Haddad diz que tecnologia da Polícia Civil paulista está “em frangalhos”
O candidato do PT ao governo de São Paulo, Fernando Haddad , afirmou nesta 3ª feira (18.ago.2026) que a Polícia Civil do Estado está “tecnologicamente em frangalhos” e criticou a atuação do governo de Tarcísio de Freitas (Republicanos) na segurança pública.
“Nunca vi um trabalho sério ser feito em segurança pública aqui no Estado de São Paulo em muito tempo, e sobretudo neste governo”, disse Haddad durante sabatina à rádio Jovem Pan.
Segundo o candidato, a estrutura tecnológica da Polícia Civil está “defasada”.
Ele citou computadores e sistemas de registro de boletins de ocorrência antigos e defendeu que o Estado permita o registro de ocorrências pelo WhatsApp, inclusive por áudio, com auxílio de inteligência artificial para coletar as informações necessárias.
Para Haddad, os registros deveriam alimentar rapidamente sistemas de processamento de dados capazes de auxiliar a Polícia Civil nas investigações e a Polícia Militar no planejamento do patrulhamento.
Ele afirmou que “menos de 5%” dos crimes são elucidados em São Paulo.
Integração O petista também criticou a falta de integração entre os órgãos responsáveis pela segurança pública.
Ele propôs a criação de um gabinete institucional presidido pelo governador e com representantes das polícias Civil, Militar, Penal e Federal, além dos ministérios públicos, Receita Federal e Coaf.
Segundo Haddad, a integração também deveria incluir os municípios que contam com guardas municipais.
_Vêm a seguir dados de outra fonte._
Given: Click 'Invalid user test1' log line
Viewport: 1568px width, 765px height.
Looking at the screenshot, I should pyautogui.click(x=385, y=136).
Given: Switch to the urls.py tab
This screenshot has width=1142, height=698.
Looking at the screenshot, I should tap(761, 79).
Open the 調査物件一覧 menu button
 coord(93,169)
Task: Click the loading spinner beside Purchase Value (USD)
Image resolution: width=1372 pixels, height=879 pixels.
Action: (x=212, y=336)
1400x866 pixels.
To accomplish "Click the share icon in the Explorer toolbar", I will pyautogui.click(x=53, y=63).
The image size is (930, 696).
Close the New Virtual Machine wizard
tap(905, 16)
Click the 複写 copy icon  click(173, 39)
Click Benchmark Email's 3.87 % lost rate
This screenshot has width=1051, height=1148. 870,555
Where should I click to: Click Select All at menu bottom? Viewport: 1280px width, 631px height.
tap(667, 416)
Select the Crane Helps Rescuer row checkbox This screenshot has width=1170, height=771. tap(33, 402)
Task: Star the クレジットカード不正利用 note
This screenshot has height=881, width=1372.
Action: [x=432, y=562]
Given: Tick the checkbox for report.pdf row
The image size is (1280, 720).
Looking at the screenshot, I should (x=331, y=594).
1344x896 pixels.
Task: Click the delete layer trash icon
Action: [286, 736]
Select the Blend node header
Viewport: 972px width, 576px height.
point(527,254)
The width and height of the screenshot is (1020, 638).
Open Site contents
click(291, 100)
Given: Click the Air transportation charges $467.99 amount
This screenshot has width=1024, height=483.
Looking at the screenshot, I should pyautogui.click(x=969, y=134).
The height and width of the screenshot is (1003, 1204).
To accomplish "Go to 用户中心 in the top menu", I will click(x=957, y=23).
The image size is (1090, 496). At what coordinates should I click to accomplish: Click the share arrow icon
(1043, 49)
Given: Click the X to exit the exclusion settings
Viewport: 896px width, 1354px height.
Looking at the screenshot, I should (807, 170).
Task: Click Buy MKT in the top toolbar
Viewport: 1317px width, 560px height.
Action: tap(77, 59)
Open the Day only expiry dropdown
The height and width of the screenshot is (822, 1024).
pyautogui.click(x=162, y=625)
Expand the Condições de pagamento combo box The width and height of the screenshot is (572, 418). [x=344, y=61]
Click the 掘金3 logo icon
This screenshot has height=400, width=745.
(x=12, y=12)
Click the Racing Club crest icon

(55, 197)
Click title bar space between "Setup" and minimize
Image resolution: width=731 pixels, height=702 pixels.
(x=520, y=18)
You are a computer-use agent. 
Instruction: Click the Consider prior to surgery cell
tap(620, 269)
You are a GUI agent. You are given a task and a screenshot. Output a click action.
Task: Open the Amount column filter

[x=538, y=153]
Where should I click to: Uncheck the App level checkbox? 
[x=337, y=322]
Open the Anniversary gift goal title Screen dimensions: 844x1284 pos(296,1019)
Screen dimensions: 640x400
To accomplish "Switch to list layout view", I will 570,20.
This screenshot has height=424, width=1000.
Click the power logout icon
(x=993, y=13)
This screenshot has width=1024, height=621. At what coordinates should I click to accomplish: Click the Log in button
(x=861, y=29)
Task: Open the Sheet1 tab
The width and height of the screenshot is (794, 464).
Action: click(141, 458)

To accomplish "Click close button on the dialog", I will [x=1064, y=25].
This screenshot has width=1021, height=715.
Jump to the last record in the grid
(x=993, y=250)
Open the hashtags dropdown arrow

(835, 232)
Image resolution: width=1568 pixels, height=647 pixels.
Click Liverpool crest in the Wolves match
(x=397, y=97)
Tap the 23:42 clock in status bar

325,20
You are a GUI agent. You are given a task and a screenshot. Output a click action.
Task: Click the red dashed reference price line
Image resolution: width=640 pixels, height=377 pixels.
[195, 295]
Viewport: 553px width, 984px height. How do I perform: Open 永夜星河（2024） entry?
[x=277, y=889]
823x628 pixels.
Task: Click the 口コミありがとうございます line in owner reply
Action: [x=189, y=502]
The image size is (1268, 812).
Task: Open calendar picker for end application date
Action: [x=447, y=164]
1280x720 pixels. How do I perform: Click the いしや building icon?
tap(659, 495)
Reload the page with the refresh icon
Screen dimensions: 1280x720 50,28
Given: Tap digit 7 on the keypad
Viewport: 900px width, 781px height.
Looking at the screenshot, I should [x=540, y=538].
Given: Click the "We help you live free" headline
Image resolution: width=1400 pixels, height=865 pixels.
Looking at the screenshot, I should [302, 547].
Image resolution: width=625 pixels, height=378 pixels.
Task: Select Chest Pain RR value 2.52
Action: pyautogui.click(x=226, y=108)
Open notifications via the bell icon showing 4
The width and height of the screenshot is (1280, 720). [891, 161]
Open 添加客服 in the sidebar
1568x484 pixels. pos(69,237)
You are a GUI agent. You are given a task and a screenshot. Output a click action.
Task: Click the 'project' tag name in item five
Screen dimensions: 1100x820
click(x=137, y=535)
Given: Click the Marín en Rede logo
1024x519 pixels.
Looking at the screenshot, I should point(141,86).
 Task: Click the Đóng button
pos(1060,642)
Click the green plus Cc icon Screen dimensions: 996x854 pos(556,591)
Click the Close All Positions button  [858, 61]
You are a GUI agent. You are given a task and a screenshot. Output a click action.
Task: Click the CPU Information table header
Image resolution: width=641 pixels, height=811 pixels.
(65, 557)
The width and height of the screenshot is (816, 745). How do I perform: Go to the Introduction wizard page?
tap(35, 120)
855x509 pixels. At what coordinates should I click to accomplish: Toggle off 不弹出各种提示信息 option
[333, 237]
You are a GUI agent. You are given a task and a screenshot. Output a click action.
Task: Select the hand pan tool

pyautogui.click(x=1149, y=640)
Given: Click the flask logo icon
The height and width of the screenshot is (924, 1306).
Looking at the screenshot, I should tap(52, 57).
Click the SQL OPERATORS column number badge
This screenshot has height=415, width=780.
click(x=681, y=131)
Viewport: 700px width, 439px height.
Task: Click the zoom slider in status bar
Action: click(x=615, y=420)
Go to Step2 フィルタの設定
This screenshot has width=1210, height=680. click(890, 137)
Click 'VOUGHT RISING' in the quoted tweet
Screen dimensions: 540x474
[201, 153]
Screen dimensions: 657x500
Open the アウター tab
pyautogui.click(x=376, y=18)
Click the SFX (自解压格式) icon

Ele afirmou que defende a participação dos prefeitos na segurança pública desde a eleição presidencial de 2018.
O candidato afirmou que a falta de agilidade no processamento de informações prejudica o combate a crimes como roubo e receptação de celulares.
Defendeu o uso do IMEI dos aparelhos roubados para impedir a comercialização dos dispositivos e identificar quem os adquiriu.
“Isso tudo precisa de agilidade e rapidez.
E o que se vê em São Paulo é só lentidão, só lentidão”, disse.